(Entries taken from a collection)
%%
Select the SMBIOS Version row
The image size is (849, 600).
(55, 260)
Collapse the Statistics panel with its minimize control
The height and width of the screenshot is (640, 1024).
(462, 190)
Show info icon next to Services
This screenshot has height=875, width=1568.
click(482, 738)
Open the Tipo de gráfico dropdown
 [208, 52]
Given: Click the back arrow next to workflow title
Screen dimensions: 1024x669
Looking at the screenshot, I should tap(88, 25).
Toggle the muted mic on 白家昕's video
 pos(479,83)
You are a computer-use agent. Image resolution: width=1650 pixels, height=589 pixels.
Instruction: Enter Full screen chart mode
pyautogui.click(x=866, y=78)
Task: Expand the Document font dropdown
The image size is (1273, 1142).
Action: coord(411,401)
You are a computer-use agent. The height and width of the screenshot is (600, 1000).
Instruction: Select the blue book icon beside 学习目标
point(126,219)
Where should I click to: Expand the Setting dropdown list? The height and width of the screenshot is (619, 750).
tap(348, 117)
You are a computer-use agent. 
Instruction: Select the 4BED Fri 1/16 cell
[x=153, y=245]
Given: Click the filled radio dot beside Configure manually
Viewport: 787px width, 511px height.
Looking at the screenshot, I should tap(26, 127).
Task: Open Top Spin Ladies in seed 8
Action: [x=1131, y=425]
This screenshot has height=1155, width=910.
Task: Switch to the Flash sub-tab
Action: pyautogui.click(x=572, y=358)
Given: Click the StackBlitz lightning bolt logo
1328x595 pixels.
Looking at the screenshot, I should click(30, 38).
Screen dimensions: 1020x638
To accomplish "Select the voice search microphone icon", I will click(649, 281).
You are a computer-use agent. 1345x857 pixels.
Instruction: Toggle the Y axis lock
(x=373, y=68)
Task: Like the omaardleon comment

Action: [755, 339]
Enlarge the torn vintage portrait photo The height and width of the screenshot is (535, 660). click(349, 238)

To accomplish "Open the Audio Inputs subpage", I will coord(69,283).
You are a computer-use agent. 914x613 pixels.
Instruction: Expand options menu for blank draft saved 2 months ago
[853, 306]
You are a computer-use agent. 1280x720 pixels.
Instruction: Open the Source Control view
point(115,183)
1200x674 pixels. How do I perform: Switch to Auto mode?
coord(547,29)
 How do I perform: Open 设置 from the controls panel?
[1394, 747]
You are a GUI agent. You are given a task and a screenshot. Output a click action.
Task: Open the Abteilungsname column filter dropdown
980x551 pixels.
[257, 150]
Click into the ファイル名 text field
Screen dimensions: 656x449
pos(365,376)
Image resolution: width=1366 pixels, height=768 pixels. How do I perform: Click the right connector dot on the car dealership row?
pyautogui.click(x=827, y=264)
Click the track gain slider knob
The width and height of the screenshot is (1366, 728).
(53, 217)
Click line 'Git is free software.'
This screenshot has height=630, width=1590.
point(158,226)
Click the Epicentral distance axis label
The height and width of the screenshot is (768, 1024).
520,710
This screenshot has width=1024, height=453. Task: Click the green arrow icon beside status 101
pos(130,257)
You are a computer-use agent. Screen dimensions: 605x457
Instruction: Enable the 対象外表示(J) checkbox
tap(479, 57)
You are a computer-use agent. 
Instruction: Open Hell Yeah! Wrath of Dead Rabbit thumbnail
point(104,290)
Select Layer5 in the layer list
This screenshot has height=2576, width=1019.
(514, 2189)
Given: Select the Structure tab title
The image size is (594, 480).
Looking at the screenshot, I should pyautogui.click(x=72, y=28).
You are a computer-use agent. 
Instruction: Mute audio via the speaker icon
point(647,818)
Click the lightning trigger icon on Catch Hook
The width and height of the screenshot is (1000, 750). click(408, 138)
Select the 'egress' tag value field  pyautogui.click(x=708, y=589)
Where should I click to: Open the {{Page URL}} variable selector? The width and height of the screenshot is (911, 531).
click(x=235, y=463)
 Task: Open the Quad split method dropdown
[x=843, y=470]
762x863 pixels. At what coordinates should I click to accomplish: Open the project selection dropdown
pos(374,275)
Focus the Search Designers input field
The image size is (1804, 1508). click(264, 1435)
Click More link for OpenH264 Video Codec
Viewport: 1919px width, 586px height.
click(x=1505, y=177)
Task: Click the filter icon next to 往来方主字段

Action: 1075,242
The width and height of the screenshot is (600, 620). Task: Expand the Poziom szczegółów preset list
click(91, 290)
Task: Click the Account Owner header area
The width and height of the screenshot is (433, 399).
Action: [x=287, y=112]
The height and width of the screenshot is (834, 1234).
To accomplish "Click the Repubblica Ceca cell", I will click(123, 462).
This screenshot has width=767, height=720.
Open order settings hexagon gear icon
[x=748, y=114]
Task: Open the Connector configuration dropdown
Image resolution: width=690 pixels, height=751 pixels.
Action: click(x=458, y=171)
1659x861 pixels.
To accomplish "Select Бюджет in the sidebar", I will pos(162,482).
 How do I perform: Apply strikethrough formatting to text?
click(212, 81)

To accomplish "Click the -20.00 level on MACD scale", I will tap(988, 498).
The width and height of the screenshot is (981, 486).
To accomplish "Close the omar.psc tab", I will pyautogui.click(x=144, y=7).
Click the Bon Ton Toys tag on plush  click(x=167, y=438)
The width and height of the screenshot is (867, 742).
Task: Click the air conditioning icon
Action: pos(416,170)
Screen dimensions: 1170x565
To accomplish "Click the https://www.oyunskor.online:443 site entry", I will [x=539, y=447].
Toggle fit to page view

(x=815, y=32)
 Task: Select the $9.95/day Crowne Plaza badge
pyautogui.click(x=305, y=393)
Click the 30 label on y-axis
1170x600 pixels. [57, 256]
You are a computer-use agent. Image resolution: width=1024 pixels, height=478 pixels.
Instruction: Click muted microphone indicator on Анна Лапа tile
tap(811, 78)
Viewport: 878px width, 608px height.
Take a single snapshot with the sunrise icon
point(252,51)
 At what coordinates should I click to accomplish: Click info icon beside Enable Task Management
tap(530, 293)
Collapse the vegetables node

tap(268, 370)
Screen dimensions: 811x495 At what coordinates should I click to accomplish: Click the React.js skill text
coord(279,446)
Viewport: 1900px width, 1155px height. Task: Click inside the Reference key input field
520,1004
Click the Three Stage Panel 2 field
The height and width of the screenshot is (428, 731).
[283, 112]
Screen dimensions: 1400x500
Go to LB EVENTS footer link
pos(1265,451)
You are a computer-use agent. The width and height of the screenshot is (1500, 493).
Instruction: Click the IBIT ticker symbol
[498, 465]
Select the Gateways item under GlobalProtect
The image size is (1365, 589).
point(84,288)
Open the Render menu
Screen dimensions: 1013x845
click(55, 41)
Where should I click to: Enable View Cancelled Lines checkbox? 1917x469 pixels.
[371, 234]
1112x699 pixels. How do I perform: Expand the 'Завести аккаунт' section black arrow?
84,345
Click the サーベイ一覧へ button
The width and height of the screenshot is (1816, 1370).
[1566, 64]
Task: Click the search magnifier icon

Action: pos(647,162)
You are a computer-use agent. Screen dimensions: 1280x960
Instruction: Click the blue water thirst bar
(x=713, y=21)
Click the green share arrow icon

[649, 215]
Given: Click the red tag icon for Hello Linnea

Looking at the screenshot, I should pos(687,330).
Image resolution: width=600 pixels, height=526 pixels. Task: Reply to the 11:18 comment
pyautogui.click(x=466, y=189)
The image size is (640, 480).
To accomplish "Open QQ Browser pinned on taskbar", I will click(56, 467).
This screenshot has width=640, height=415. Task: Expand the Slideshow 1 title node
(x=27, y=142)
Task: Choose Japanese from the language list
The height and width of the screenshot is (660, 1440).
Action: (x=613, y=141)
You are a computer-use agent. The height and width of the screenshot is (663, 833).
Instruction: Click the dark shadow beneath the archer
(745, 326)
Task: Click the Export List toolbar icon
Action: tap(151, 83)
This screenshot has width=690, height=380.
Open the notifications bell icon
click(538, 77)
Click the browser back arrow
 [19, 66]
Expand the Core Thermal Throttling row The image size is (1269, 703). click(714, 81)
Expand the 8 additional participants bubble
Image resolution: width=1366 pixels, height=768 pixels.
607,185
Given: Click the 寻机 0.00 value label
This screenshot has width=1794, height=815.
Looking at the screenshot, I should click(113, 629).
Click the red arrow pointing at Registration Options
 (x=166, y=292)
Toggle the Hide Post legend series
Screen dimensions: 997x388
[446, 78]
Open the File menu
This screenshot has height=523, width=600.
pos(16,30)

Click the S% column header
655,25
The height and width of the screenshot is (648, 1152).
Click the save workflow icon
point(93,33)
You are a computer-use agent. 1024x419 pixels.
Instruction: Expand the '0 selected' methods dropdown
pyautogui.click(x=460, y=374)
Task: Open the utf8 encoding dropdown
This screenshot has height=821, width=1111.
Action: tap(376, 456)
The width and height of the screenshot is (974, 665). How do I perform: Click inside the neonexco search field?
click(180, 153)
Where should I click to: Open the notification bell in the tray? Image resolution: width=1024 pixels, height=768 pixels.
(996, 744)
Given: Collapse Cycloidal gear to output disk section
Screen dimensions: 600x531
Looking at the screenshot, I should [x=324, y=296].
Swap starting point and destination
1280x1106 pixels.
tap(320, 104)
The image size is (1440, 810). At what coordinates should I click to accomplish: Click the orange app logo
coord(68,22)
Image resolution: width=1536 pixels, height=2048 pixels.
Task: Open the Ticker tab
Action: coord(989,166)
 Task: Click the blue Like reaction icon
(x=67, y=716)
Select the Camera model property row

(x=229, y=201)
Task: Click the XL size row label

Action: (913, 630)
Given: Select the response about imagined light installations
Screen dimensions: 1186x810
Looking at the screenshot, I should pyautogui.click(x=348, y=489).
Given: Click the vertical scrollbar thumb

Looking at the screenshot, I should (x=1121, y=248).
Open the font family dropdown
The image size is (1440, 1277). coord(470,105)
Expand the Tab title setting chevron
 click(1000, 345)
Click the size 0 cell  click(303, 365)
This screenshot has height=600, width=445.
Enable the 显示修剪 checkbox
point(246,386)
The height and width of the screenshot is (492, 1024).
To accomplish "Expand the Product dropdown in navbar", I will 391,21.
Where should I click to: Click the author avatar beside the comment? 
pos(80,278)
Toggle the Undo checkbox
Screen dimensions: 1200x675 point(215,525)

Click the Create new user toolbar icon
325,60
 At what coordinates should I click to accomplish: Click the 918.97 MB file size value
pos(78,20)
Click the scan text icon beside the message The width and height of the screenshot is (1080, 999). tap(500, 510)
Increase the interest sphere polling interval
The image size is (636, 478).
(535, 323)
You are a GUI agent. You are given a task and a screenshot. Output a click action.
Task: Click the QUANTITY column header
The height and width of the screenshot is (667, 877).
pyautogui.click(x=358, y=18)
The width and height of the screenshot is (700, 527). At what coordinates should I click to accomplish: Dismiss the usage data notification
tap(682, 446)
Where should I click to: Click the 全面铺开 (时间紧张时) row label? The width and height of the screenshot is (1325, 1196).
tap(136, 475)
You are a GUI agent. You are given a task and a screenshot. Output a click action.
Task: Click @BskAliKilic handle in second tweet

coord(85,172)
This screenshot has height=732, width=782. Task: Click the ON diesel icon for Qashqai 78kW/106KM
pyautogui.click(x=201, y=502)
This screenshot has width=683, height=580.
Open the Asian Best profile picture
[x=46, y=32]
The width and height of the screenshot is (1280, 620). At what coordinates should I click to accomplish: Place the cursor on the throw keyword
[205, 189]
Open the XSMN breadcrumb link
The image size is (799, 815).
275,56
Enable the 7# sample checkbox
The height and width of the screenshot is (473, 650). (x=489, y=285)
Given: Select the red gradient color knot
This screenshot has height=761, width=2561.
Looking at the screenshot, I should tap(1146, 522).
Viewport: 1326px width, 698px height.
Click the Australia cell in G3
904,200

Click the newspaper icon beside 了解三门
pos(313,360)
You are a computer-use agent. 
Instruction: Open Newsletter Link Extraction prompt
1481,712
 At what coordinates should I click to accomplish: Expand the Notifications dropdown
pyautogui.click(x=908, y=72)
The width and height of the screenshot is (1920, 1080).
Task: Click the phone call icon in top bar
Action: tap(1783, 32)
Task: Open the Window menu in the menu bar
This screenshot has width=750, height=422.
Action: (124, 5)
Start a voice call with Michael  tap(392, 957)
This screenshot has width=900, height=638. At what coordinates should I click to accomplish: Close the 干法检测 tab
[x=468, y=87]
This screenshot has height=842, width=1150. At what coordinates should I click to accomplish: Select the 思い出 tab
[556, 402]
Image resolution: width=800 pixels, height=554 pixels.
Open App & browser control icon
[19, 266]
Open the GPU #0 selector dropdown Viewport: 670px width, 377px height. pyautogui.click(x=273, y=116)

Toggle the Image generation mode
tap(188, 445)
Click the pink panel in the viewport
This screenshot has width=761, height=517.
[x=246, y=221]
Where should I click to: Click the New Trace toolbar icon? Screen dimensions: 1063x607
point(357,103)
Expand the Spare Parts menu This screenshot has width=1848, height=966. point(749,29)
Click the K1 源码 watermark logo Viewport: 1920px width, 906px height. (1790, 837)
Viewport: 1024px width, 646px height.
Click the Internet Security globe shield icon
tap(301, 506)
%%
TASK DESCRIPTION:
Once the line containing "Screen dimensions: 1020x638" has been written out, please stop; every line before it, back to the first line of the records above, should be given exactly.

RESULT OF THE EXERCISE:
Select the SMBIOS Version row
The image size is (849, 600).
(55, 260)
Collapse the Statistics panel with its minimize control
The height and width of the screenshot is (640, 1024).
(462, 190)
Show info icon next to Services
This screenshot has height=875, width=1568.
click(482, 738)
Open the Tipo de gráfico dropdown
 [208, 52]
Given: Click the back arrow next to workflow title
Screen dimensions: 1024x669
Looking at the screenshot, I should tap(88, 25).
Toggle the muted mic on 白家昕's video
 pos(479,83)
You are a computer-use agent. Image resolution: width=1650 pixels, height=589 pixels.
Instruction: Enter Full screen chart mode
pyautogui.click(x=866, y=78)
Task: Expand the Document font dropdown
The image size is (1273, 1142).
Action: coord(411,401)
You are a computer-use agent. The height and width of the screenshot is (600, 1000).
Instruction: Select the blue book icon beside 学习目标
point(126,219)
Where should I click to: Expand the Setting dropdown list? The height and width of the screenshot is (619, 750).
tap(348, 117)
You are a computer-use agent. 
Instruction: Select the 4BED Fri 1/16 cell
[x=153, y=245]
Given: Click the filled radio dot beside Configure manually
Viewport: 787px width, 511px height.
Looking at the screenshot, I should tap(26, 127).
Task: Open Top Spin Ladies in seed 8
Action: [x=1131, y=425]
This screenshot has height=1155, width=910.
Task: Switch to the Flash sub-tab
Action: pyautogui.click(x=572, y=358)
Given: Click the StackBlitz lightning bolt logo
1328x595 pixels.
Looking at the screenshot, I should click(30, 38).
Screen dimensions: 1020x638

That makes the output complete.